Task to complete:
Using the listing below, copy exactly the lines from the one containing "Viewport: 375px width, 667px height." to the one containing "Open the bedrooms", both lines included, and no others.

Available data:
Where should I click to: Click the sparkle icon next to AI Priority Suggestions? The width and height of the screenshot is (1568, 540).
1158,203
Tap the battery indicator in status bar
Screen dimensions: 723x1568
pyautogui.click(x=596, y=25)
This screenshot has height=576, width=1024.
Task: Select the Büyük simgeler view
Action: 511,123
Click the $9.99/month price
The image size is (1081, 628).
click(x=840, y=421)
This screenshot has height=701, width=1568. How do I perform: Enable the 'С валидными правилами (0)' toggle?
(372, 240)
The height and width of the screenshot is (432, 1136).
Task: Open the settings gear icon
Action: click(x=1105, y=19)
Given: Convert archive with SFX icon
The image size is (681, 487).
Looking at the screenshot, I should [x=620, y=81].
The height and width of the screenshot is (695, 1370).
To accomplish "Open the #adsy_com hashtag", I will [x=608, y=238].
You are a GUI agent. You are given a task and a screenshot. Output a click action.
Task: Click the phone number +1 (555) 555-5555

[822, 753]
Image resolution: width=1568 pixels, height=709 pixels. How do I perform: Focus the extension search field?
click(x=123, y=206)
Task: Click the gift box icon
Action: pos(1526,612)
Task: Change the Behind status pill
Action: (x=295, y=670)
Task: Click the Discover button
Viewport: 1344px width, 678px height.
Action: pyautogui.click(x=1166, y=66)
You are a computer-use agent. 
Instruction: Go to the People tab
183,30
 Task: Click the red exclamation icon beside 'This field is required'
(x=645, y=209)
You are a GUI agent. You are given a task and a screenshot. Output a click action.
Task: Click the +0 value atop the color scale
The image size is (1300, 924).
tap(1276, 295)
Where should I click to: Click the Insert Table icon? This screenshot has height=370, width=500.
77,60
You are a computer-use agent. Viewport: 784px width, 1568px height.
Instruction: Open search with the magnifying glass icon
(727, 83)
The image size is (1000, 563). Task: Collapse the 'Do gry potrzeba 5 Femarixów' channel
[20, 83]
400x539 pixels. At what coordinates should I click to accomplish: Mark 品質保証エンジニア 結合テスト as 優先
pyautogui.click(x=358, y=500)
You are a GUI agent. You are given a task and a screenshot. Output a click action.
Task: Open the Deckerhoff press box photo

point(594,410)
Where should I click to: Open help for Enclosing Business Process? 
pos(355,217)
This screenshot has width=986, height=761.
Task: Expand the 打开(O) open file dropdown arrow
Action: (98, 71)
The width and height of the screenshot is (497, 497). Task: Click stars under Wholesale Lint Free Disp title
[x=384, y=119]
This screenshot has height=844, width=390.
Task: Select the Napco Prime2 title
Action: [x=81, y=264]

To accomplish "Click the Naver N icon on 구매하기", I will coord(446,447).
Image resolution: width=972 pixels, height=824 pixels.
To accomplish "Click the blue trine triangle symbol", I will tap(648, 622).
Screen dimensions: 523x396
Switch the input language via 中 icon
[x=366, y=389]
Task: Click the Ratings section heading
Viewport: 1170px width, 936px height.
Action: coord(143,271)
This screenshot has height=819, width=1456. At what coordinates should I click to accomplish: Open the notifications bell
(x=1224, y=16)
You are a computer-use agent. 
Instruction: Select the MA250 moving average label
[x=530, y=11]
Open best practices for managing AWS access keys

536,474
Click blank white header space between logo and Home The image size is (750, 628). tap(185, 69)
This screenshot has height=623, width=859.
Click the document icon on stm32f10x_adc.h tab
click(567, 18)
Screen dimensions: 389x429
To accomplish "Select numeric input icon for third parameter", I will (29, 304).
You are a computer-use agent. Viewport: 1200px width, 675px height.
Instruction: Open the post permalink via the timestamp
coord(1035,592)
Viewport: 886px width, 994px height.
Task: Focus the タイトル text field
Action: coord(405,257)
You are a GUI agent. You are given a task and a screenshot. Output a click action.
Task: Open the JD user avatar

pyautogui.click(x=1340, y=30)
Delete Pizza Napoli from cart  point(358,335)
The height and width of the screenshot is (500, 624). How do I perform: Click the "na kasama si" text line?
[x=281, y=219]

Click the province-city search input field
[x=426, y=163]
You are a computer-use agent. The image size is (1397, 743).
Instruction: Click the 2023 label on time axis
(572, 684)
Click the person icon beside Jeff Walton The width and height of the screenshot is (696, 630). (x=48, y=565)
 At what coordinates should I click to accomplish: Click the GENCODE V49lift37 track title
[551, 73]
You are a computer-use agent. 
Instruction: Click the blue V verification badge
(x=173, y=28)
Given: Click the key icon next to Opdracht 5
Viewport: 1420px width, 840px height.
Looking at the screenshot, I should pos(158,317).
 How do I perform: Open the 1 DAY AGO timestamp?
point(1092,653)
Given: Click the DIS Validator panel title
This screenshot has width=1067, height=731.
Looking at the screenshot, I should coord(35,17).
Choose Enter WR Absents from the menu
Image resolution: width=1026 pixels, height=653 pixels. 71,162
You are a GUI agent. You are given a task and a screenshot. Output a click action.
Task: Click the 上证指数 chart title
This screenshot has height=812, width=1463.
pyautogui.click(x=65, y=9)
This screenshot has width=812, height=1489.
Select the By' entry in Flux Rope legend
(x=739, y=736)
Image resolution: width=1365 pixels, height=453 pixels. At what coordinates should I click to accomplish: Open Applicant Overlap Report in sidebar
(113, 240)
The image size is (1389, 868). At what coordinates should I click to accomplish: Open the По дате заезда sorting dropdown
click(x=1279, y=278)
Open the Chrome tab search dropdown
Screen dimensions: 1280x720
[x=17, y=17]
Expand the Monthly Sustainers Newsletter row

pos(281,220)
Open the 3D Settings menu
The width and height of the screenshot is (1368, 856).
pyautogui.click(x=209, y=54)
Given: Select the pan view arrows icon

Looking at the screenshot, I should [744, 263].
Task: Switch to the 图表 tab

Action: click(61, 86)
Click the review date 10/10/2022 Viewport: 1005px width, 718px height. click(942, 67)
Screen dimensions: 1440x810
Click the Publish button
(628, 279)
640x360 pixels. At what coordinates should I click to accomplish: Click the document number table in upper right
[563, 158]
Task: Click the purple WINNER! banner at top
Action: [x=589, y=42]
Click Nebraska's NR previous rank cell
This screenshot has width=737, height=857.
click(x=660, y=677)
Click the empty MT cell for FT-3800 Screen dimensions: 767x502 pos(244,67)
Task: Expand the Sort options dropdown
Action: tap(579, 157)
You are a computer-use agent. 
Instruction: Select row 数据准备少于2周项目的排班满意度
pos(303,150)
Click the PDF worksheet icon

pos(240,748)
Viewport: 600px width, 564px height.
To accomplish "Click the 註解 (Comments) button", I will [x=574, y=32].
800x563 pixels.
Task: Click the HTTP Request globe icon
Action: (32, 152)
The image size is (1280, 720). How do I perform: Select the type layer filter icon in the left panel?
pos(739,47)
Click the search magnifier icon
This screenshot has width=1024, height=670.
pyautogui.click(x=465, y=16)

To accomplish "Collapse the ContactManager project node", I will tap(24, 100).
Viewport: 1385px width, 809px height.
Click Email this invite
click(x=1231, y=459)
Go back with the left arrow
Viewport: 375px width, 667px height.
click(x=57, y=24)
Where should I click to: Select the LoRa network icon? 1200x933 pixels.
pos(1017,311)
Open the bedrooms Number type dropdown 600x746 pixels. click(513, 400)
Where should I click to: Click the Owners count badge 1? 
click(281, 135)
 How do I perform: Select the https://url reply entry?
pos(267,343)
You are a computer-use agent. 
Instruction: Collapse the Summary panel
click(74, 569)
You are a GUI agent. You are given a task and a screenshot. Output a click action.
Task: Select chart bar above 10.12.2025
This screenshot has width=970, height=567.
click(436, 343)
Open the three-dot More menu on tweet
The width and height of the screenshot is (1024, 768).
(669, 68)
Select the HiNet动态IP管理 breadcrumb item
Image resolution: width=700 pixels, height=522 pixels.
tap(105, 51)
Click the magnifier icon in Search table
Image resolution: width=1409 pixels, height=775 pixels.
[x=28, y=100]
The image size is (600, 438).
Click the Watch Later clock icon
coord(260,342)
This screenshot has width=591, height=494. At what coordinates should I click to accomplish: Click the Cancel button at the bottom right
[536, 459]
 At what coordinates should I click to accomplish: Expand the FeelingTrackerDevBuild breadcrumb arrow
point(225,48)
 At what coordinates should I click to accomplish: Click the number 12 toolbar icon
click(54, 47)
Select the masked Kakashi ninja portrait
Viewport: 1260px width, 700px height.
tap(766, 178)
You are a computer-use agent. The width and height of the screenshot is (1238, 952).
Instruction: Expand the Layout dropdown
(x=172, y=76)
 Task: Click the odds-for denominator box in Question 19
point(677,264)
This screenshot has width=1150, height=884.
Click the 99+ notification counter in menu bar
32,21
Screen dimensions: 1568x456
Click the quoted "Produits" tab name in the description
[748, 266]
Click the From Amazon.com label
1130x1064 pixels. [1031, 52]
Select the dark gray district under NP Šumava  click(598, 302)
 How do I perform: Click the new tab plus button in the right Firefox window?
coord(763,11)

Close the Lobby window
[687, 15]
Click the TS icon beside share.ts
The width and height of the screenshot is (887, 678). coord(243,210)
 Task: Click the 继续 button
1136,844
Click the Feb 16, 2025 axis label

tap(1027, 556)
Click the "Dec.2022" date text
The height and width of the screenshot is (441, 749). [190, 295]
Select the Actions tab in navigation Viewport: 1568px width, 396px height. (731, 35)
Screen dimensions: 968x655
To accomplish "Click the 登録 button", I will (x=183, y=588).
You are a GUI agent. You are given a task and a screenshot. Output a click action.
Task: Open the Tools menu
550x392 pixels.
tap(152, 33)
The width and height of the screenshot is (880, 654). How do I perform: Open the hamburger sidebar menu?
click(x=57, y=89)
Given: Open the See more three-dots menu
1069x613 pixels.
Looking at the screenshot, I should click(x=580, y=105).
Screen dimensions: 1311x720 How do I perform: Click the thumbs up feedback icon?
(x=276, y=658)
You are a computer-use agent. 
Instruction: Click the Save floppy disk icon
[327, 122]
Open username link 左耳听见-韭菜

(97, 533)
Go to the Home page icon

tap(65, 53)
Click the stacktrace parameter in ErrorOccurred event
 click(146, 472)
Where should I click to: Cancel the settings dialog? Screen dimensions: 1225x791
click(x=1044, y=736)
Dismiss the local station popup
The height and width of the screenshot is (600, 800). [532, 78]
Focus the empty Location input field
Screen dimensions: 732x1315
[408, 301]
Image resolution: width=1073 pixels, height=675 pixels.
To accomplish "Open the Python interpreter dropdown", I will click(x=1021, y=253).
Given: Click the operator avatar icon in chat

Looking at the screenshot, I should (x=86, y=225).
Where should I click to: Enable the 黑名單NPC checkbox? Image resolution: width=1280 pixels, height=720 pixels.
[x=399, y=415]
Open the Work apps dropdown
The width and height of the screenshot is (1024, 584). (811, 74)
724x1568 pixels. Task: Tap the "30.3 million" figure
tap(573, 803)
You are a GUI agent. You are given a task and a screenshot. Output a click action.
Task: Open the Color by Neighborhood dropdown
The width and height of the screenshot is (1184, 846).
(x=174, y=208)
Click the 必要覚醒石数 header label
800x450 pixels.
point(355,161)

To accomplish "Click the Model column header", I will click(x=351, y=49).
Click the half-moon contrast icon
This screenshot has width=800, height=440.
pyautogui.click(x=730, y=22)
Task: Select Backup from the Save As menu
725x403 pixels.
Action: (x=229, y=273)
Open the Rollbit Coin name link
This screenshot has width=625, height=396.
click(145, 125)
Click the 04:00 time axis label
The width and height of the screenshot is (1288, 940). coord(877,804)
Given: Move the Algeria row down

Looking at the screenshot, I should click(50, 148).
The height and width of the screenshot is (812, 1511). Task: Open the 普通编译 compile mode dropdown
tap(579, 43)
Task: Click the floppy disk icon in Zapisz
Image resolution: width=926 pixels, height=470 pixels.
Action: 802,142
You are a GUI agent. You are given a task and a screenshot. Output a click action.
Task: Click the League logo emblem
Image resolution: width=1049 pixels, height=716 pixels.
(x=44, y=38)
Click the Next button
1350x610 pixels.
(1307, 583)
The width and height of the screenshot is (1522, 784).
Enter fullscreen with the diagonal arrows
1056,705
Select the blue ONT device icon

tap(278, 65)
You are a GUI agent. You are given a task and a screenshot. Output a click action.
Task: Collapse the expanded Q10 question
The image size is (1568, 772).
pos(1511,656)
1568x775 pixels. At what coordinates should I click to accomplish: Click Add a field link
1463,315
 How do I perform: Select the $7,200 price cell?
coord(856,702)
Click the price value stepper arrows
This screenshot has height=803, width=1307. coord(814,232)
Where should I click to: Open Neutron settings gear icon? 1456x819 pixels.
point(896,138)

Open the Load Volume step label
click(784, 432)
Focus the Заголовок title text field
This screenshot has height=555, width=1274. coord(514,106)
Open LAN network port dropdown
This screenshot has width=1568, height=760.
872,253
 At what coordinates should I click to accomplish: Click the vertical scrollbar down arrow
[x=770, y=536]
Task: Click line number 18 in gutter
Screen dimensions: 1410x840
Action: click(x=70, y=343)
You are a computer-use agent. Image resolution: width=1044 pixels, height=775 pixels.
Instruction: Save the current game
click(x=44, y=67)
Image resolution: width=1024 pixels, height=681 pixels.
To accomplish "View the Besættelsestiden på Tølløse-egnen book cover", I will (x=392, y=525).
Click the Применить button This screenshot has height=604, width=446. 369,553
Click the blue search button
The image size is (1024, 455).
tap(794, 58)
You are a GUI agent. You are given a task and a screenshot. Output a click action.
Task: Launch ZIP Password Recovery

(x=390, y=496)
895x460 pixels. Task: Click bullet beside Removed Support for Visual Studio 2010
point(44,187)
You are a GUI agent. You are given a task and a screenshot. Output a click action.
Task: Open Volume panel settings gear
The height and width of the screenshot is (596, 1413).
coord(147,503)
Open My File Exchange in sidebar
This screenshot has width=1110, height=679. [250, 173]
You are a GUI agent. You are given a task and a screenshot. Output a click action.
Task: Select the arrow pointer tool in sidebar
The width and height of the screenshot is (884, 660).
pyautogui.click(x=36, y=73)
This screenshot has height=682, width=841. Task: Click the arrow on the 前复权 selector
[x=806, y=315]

Response to the exercise:
Viewport: 375px width, 667px height.
click(x=57, y=24)
Where should I click to: Select the LoRa network icon? 1200x933 pixels.
pos(1017,311)
Open the bedrooms Number type dropdown 600x746 pixels. click(513, 400)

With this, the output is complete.